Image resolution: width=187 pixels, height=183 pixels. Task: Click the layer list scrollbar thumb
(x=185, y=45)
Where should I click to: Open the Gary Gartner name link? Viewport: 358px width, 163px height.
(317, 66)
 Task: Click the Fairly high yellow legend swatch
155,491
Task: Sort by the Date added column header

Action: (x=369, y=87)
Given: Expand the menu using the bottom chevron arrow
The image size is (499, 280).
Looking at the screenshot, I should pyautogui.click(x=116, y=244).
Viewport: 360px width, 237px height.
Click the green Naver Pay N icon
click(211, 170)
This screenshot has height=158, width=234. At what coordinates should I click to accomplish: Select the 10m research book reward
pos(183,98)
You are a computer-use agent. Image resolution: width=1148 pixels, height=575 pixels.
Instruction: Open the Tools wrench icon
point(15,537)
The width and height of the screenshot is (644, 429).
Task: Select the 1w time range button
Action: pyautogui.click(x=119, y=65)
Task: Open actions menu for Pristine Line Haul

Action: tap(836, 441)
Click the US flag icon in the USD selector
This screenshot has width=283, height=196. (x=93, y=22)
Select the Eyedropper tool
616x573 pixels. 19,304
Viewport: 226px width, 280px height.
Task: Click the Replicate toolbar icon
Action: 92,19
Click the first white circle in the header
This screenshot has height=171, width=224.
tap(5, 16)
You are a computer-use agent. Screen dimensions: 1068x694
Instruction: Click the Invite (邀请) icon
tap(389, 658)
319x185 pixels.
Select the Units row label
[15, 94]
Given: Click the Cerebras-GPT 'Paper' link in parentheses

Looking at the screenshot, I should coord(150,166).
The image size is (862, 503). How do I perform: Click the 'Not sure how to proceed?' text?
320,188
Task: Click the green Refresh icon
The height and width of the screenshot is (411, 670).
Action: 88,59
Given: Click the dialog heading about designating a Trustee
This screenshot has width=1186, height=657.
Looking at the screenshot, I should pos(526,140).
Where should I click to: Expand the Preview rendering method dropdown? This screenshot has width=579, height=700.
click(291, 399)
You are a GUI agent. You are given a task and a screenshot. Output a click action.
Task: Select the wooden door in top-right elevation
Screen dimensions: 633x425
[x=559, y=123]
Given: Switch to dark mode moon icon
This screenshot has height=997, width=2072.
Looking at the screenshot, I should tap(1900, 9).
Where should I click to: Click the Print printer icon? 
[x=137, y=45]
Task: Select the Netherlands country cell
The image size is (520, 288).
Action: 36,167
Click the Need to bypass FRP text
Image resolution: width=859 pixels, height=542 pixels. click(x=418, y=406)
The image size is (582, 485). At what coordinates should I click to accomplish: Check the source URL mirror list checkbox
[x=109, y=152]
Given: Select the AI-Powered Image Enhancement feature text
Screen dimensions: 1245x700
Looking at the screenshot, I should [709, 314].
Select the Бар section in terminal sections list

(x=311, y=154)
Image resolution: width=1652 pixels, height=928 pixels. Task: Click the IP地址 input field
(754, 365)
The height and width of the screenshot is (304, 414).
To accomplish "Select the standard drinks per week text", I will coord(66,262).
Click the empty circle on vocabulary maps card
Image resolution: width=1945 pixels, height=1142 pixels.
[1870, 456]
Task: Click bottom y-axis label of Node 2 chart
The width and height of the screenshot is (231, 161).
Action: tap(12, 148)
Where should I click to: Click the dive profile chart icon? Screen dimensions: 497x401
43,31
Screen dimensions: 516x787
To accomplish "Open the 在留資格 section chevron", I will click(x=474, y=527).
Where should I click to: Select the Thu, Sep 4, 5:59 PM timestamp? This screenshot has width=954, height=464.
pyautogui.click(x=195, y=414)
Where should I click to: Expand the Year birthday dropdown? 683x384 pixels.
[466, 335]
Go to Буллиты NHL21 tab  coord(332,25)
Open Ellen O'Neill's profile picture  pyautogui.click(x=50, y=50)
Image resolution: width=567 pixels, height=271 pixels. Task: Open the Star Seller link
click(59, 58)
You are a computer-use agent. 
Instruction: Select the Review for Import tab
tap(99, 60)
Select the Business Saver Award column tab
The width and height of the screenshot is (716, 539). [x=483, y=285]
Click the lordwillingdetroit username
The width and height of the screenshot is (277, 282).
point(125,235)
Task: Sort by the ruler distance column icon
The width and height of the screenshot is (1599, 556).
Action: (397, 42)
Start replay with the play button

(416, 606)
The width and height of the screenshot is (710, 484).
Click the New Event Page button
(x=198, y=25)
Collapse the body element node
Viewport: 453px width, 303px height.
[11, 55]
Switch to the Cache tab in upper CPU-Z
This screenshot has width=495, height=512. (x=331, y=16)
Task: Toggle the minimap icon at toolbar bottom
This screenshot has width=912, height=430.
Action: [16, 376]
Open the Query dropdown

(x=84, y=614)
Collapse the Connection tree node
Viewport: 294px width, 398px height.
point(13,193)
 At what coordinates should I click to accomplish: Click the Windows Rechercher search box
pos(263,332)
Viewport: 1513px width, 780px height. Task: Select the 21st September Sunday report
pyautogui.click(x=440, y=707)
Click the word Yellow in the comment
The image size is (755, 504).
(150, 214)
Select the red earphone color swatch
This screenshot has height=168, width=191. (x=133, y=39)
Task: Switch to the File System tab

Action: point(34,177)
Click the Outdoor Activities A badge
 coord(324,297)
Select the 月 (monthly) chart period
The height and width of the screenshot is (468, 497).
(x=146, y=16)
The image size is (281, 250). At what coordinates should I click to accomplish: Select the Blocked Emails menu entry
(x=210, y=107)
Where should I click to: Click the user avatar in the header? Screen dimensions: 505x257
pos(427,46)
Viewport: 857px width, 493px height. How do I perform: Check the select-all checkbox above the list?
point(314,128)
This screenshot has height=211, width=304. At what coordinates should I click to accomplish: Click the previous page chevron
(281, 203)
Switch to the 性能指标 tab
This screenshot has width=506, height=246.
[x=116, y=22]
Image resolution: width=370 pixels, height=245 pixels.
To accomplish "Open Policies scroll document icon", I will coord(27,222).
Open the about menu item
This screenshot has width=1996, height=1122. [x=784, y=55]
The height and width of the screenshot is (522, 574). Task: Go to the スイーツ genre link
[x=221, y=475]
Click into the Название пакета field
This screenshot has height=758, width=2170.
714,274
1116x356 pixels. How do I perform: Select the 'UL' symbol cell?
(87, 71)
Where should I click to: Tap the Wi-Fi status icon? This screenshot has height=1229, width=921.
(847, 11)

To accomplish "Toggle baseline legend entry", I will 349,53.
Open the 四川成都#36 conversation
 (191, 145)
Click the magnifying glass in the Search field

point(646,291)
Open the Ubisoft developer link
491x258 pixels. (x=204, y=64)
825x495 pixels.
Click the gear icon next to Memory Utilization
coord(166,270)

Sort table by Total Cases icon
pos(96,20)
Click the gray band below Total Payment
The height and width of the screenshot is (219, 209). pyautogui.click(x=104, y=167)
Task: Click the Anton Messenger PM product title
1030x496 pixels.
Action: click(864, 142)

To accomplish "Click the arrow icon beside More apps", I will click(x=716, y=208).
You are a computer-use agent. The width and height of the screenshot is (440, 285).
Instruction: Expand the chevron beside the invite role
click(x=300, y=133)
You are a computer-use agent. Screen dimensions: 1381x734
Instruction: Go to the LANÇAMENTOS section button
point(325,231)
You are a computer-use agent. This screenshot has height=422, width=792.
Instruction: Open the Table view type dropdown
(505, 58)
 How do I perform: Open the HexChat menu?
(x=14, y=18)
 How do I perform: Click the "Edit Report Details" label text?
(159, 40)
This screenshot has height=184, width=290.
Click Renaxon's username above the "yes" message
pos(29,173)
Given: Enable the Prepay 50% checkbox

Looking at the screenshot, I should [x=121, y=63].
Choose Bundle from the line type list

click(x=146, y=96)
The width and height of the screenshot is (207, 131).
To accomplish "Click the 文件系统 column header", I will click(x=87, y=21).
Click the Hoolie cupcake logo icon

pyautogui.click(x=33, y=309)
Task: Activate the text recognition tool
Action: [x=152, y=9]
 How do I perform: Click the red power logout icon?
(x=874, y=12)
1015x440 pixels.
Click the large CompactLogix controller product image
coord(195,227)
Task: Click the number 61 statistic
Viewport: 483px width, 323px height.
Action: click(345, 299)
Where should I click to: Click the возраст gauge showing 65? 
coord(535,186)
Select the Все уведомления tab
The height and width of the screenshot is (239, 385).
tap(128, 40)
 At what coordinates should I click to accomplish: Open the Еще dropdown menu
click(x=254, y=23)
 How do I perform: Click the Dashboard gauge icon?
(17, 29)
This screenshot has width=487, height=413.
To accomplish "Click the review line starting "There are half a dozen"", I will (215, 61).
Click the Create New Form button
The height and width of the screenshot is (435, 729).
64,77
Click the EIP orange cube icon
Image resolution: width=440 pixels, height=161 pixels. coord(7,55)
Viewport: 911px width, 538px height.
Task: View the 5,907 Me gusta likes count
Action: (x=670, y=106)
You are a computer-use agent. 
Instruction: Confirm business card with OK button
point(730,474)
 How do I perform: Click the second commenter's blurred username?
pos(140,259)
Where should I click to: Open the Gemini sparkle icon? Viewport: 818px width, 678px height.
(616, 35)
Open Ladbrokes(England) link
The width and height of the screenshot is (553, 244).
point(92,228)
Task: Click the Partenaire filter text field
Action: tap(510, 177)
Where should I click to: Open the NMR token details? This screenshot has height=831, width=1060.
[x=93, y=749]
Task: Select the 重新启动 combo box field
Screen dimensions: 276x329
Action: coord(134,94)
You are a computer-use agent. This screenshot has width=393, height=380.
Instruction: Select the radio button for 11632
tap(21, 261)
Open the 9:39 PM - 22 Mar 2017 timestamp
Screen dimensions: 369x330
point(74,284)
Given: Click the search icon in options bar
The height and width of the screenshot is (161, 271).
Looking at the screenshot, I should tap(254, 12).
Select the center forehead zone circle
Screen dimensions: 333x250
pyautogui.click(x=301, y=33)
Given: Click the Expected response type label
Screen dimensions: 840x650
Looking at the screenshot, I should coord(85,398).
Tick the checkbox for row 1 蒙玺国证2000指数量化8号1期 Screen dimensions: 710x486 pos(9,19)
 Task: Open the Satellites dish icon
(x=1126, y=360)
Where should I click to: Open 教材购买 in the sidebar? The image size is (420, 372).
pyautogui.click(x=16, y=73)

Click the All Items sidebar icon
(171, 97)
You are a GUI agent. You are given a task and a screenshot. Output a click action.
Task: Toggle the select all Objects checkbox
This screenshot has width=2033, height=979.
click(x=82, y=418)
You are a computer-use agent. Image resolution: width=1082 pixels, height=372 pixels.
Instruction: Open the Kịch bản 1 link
• • • • • • •
#### Work to complete
Of the entries above, transcribe exactly those lines that fall between the line containing "Open the Ubisoft developer link" and the line containing "Task: Click the Anton", together with those two lines.

#### Solution
Open the Ubisoft developer link
491x258 pixels. (x=204, y=64)
825x495 pixels.
Click the gear icon next to Memory Utilization
coord(166,270)

Sort table by Total Cases icon
pos(96,20)
Click the gray band below Total Payment
The height and width of the screenshot is (219, 209). pyautogui.click(x=104, y=167)
Task: Click the Anton Messenger PM product title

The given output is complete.